Monday, July 14, 2014

Shooting Report

I think the "100 mile rule" one of the reasons that the Beltway cousins enjoy Michigan.  Some of the cousins are a wee bit smothered in their native environment.  They come to Michigan and we try to accommodate them.

This picture is solely for the purpose of illustration.  It is not my intention to suggest that this young man had any connection to strippers or the shooting of anti-tank weapons.


We introduce one of the young, impressionable cousins to strippers.


I am 99% sure that a certain cousin even took a stripper back to the hotel.  I think it was this stripper.


I did my best sales pitch.  Firearms are tools.  Guns project the personality of the person carrying them.  Guns project truth, justice and the American way when carried by good people. Guns project gloom, despair and agony when carried by bad (or stupid) people.

Guns can be used to neutralize deadly threats from a safe distance.

Words are fine.

Demonstrations (actions) are a thousand times better.

We did it for the children.
"Hey, he mist it!"  An older cousin shot video footage of the event.  I was left with the corpses. 
 The young man has a sense of humor.  You will have to figure out where he hit "the bad guys"



World class bloggers are discouraged from making really bad puns.
Part of this cousin's family legacy is that his grandfather was a POW in the European theater of WWII.  Unk was captured in late 1944.  The story is that he was pinned down by MG-42 fire as darkness and fog rolled in.  He was pinned down behind a small rise in the middle of muddy field.  The entire feature he was hiding behind would vibrate as if made of jello when machine gun fire raked over it.  In all probability, he was laying behind a potato or turnip "clamp".

He made it until morning when he discovered his position had been rolled over.  He was behind enemy lines.  One of the rounds had broken his arm some time during the night.

They were treated surprisingly well by their captors.  He was fluent in both German and Polish and was able to converse with the guards.  The Germans who ran the camp were watching the progress of the war very closely.  They could read the handwriting on the wall.  They wanted the prisoners to speak well of them.  That was their life insurance policy.

His POW camp was liberated in late April by the Americans. 

Immediately upon liberation, the prisoners were given "leave" to scrounge food.  That is when "Unk" learned to love raw asparagus.  There is something about being able to eat one's fill of flavorful vegetables after 6 months of 1600 Calories per day of extremely bland food.

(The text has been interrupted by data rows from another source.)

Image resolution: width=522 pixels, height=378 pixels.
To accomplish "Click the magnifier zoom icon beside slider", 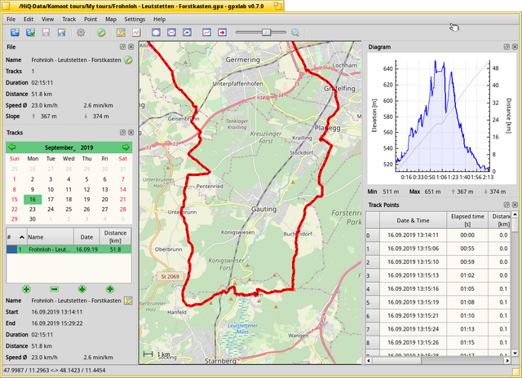I will (x=295, y=33).
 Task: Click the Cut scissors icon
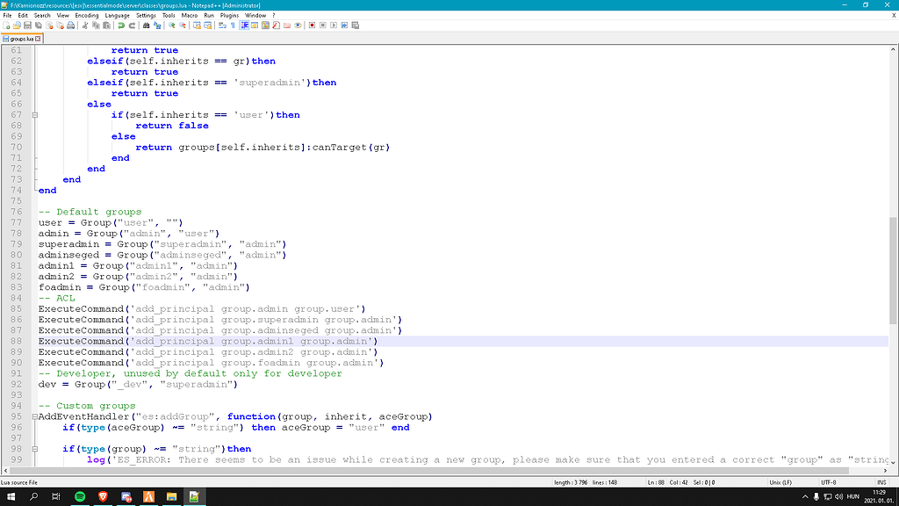point(85,26)
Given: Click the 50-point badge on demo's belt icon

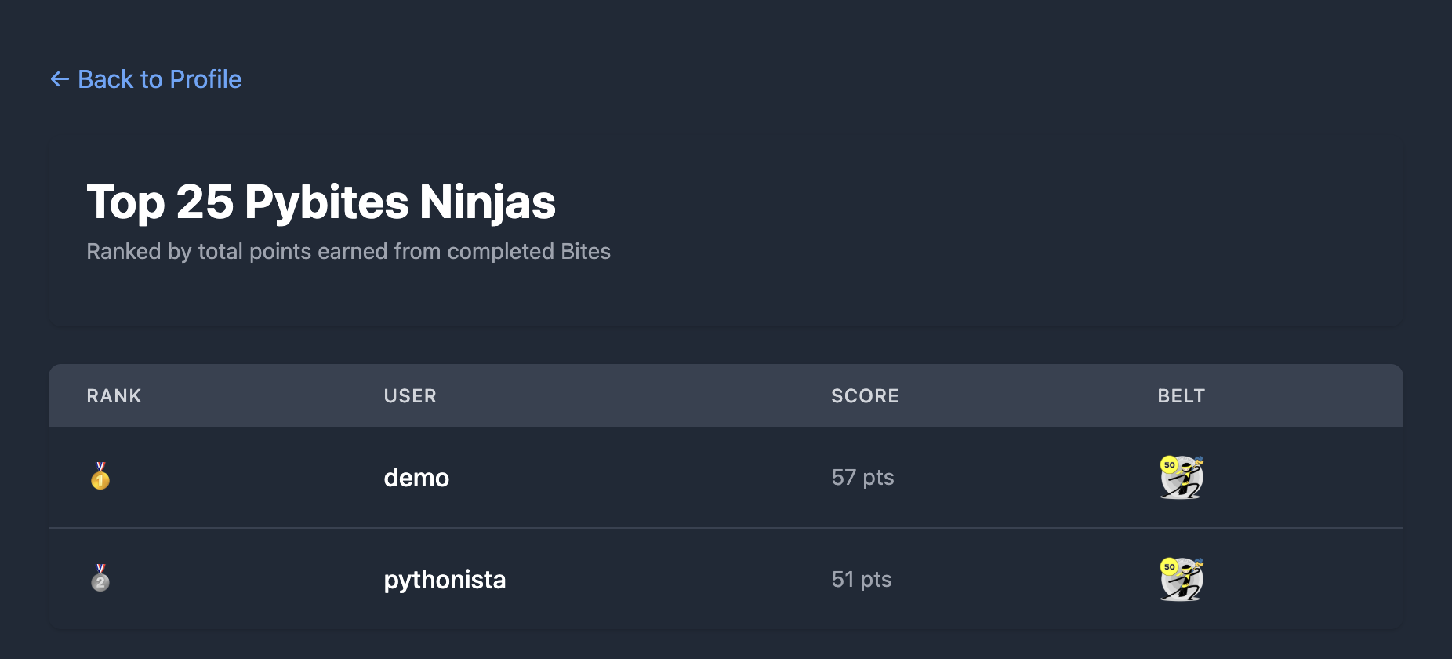Looking at the screenshot, I should pos(1170,465).
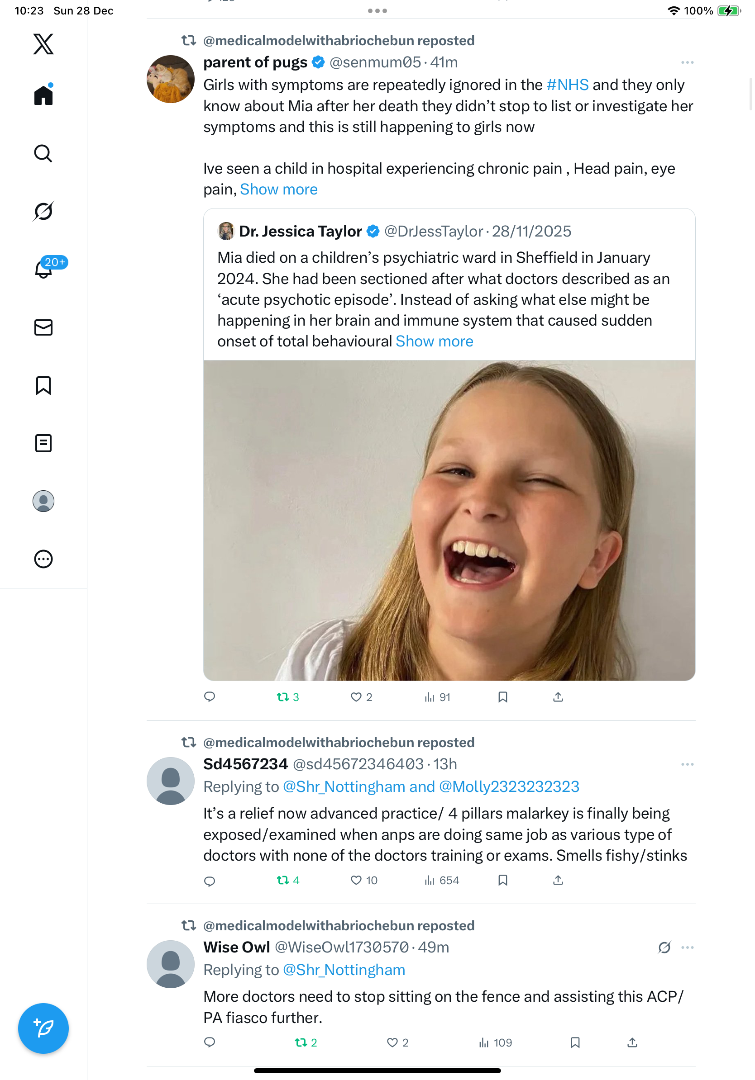Click the X logo
This screenshot has height=1080, width=755.
(43, 44)
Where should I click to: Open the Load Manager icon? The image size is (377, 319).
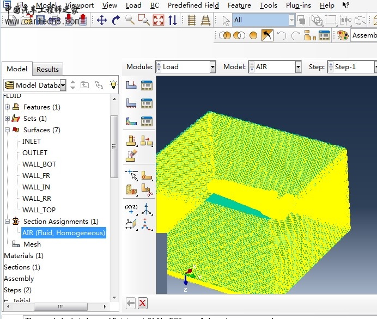(x=147, y=85)
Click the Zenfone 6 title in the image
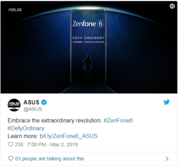 point(88,24)
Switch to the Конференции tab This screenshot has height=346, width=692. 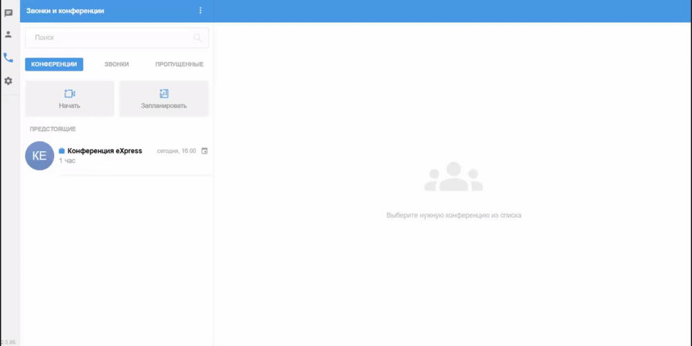coord(54,64)
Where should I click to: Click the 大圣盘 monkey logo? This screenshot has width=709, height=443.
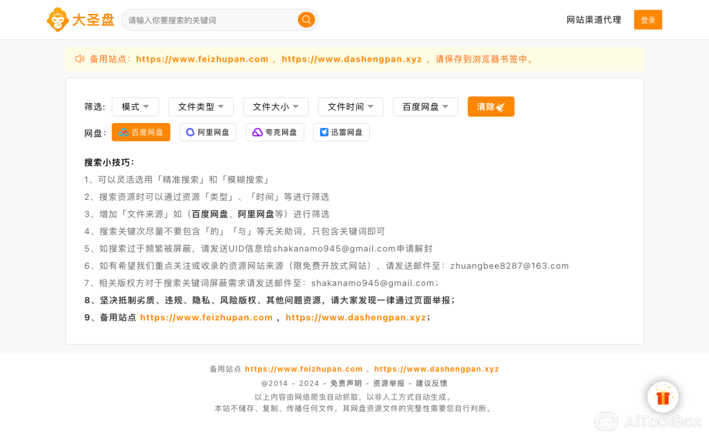click(x=58, y=19)
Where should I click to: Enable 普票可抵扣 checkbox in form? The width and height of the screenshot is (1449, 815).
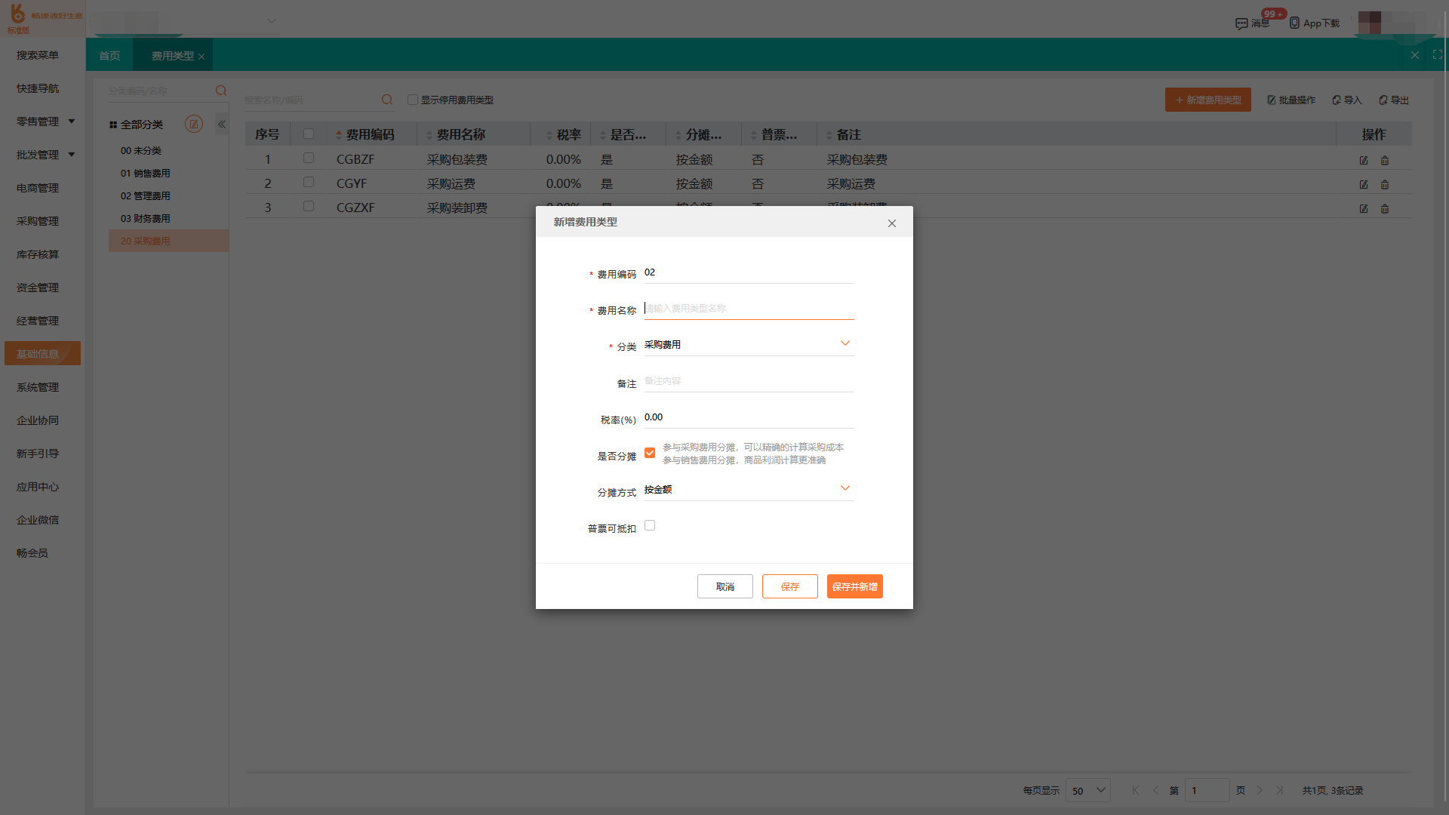pos(650,524)
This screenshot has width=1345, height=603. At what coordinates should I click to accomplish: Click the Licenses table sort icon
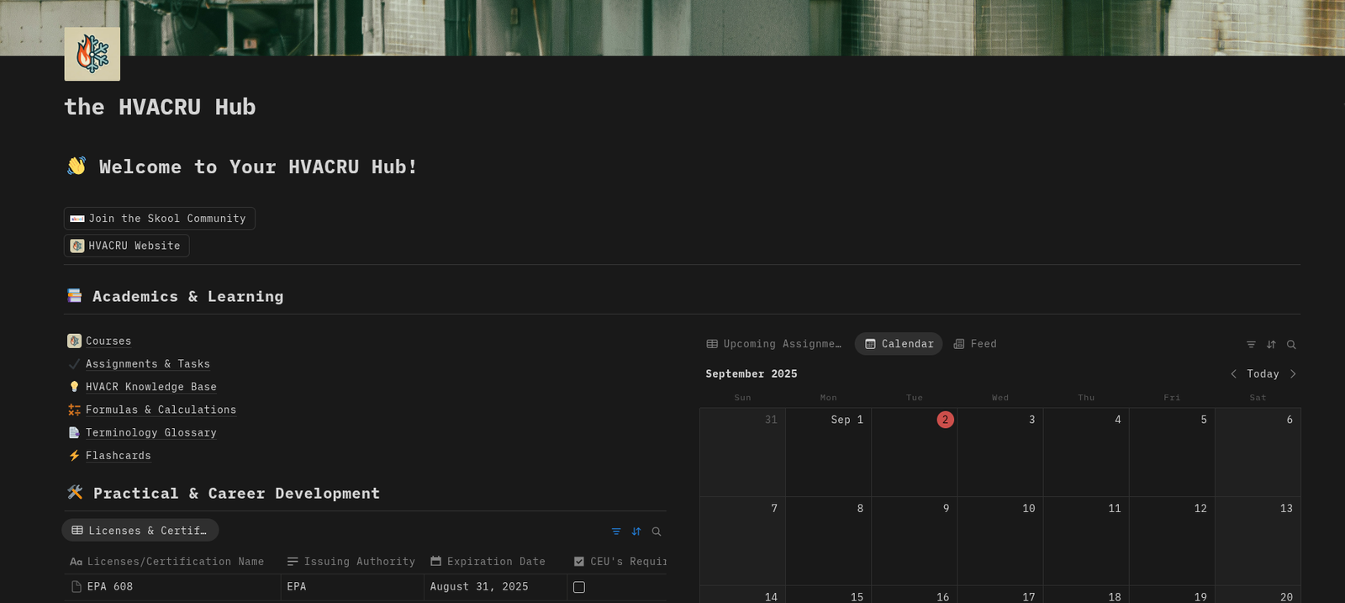click(x=636, y=532)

The MG-42, like the Mauser used to neutralize the 5 gallon buckets, fired 8X57mm Mauser rounds.

Five empties went into the young man's pocket....enough to populate a stripper. 

Don't tell his mom.  She does not like guns.  In her mind, guns are humiliating evidence of a failure to use words.  I am not sure words would have served Unk as well as a fortuitously placed potato clamp nor would they have shattered the buckets as well as 175 grain Sierra Pro-Hunters at 2600 fps.  She is entitled to her opinions.  I am entitled to mine.

And darned if we did not give a certain young man some fine memories and keepsakes.